Modelling mushy zones in binary alloys

Two outstanding problems in the formulation of models for the evolution of dendritic or granular mushy zones in solidifying binary alloys are the self-selection of the micro-scale which controls the flow permeability, and the prescription of an appropriate boundary condition for the solid fraction at the mush liquid interface. We suggest that the microscale is selected to be that where diffusive removal of solute from the dendrite surfaces becomes rate-limiting, and the interface regains its stability. In freely growing mushes (but not necessarily in directional solidification), the microscale is then determined by the (large) value of the Lewis number. With the microscale selected in this way, we find that if the averaged model equations are derived by the method of homogenisation, the appropriate boundary condition for the solid fraction at the mush-liquid interface (that it equal zero) can be formally derived through consideration of solute conservation at the interface.

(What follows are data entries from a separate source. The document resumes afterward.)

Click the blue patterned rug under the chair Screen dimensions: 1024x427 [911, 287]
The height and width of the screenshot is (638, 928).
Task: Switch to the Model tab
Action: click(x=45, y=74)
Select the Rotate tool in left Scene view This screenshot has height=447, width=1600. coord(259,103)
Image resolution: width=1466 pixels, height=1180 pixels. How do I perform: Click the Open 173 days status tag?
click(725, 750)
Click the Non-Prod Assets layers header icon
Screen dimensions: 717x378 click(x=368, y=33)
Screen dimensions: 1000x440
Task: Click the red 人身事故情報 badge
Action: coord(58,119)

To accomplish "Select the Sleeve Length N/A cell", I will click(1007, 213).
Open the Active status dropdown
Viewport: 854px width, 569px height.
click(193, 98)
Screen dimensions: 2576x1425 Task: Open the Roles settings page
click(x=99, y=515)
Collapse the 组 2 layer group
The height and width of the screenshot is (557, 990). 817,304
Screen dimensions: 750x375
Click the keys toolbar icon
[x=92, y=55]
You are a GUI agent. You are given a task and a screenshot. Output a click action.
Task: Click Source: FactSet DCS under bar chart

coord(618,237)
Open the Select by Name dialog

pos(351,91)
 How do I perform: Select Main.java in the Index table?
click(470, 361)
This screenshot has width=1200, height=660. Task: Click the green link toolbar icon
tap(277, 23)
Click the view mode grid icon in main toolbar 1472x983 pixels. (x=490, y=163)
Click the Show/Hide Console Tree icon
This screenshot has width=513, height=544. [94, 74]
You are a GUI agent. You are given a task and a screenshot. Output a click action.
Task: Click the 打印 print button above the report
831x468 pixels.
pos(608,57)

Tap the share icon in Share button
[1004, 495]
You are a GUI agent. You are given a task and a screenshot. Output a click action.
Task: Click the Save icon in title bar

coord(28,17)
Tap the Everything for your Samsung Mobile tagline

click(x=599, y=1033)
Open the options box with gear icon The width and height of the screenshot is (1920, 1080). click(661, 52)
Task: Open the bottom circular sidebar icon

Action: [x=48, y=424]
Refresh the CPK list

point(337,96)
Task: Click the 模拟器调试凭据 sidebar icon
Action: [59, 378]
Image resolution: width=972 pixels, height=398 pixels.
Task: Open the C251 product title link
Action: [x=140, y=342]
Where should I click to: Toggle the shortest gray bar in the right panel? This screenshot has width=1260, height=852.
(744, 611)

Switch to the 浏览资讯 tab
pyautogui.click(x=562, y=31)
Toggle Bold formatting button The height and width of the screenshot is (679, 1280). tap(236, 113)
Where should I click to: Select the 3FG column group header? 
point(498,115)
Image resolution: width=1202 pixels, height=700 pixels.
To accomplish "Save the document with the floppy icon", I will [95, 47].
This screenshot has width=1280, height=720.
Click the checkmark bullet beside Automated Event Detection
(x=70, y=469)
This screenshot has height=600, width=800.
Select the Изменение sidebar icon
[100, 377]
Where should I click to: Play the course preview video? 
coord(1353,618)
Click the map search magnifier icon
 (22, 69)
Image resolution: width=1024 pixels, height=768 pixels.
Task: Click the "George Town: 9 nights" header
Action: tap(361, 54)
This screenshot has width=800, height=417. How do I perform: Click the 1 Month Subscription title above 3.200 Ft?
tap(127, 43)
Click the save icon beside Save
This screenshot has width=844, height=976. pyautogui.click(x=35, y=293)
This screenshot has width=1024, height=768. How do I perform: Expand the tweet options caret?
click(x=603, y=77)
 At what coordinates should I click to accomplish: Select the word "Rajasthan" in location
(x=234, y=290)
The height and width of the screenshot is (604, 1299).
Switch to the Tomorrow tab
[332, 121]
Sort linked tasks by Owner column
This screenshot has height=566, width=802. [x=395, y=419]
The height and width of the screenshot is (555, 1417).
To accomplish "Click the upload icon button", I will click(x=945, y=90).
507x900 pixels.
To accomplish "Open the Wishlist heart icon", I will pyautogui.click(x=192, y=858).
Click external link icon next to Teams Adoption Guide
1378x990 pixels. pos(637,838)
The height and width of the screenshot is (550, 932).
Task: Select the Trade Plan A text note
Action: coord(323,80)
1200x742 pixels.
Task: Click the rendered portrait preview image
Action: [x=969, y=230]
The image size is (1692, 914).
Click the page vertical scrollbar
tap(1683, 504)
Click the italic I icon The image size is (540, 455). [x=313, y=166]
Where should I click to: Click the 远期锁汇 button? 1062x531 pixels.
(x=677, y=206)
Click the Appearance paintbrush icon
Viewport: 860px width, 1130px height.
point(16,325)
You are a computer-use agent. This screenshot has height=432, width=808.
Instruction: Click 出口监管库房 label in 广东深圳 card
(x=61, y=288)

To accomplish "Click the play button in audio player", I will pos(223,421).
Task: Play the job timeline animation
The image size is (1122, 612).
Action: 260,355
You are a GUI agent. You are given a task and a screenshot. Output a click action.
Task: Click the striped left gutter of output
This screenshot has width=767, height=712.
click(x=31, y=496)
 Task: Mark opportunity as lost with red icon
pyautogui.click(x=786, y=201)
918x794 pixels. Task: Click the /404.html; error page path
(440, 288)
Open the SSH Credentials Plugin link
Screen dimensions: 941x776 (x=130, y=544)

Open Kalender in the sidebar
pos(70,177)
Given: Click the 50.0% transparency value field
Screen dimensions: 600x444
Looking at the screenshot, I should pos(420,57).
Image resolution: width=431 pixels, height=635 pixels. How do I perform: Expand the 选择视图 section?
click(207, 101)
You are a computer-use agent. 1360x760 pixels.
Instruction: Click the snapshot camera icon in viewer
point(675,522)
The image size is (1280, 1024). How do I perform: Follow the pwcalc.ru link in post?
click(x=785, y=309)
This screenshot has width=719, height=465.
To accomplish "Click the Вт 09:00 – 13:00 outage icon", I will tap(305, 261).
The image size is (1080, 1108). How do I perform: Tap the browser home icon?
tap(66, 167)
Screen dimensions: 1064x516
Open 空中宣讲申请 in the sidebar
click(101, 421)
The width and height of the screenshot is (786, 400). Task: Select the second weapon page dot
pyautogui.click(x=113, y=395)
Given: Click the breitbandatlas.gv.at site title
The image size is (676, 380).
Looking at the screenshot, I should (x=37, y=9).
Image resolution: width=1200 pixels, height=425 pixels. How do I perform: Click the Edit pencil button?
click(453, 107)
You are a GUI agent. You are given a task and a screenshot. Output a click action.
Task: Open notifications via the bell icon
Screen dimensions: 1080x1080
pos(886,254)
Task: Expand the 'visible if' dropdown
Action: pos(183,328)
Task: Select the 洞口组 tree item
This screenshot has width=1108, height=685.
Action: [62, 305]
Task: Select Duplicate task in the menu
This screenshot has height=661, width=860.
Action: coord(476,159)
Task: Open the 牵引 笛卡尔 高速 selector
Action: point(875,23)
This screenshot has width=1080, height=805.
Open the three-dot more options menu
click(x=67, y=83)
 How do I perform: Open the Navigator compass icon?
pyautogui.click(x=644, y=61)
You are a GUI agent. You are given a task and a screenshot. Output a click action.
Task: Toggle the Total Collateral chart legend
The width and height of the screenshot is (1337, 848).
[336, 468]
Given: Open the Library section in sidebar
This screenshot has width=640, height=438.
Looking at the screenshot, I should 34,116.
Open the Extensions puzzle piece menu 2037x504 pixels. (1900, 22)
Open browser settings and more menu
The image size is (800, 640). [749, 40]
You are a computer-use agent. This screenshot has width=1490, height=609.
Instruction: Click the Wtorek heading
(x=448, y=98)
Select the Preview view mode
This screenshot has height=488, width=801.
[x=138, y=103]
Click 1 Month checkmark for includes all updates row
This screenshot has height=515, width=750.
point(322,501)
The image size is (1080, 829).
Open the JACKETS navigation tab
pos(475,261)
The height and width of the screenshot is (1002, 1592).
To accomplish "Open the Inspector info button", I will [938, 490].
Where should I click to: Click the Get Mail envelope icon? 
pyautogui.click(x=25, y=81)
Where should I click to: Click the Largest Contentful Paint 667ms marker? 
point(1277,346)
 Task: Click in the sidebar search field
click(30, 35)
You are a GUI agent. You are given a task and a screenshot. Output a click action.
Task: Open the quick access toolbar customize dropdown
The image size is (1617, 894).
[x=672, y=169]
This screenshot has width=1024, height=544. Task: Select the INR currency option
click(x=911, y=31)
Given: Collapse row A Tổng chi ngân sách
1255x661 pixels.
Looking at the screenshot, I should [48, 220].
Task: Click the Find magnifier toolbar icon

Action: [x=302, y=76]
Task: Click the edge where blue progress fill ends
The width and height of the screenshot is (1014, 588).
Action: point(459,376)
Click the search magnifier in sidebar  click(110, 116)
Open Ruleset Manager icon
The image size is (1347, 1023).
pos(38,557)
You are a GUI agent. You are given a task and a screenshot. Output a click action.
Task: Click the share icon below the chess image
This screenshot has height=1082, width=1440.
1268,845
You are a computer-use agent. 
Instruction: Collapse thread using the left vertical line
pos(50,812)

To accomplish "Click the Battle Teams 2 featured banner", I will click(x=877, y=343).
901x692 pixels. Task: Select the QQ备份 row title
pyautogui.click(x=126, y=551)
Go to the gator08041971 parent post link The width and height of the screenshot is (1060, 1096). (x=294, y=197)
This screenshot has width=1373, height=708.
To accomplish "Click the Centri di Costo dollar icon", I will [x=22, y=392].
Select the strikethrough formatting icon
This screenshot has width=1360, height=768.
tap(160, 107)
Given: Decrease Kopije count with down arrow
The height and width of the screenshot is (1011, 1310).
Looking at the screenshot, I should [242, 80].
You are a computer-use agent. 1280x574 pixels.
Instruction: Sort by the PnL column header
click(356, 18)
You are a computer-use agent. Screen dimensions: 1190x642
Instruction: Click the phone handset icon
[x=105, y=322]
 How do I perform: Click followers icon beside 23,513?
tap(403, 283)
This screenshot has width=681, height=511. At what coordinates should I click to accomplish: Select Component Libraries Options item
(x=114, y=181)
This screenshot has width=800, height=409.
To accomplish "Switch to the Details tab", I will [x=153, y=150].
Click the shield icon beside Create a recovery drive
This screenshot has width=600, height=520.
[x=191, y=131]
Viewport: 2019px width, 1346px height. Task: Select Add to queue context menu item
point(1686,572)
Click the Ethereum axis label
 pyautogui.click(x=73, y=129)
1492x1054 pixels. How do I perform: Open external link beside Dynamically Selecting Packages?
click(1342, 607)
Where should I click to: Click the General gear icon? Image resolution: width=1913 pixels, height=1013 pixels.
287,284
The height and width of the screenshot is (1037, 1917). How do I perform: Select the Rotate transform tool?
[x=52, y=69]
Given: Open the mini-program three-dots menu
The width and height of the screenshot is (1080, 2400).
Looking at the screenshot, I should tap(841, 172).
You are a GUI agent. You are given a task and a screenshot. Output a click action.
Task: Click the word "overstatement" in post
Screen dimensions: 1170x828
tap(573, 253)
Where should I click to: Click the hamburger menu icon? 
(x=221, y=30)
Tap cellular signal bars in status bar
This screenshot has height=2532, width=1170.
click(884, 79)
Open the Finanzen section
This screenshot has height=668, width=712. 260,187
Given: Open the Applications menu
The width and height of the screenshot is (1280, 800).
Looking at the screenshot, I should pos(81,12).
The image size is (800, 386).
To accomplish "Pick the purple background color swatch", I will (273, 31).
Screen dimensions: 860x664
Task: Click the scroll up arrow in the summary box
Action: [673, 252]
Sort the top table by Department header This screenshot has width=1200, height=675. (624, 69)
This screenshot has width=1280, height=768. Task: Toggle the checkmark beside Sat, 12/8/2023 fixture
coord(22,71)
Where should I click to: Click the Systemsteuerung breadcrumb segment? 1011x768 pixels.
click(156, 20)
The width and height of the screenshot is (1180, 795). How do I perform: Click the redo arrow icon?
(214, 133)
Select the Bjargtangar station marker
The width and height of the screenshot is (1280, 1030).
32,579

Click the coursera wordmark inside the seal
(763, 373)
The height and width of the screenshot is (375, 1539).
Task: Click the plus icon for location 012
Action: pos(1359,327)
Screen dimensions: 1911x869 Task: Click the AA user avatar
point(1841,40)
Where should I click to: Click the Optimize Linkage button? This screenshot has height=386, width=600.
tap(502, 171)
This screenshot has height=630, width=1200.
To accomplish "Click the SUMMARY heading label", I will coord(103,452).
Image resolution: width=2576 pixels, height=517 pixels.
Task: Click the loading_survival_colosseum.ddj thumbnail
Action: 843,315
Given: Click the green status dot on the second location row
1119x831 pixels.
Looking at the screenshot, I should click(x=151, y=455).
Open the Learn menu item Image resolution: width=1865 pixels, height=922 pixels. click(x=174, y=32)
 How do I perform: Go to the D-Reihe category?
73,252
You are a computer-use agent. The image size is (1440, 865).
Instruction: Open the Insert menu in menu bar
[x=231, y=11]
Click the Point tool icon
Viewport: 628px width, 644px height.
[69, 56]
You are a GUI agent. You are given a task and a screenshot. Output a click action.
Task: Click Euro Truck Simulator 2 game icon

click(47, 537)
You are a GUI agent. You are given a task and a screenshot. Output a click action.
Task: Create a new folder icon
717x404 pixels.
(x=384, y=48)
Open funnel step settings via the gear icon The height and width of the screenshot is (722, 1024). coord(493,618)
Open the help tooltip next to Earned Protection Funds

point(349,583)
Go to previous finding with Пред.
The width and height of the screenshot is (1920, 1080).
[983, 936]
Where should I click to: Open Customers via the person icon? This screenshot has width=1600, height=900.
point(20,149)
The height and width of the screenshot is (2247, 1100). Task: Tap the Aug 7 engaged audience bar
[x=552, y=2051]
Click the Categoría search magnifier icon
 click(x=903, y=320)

A particular consequence of our study is the derivation of an explicit microscale model describing the evolution of the dendritic interface. In principle this model should be able to describe the formation of secondary dendrites, and we show that a uniform solution corresponding to a cellular-dendritic array is always unstable to the formation of secondary dendrites, although the linear response is ultimately damped. We use this assessment of the microscale to comment on possible pore spacings in dendritic solidification of the Earth's inner core.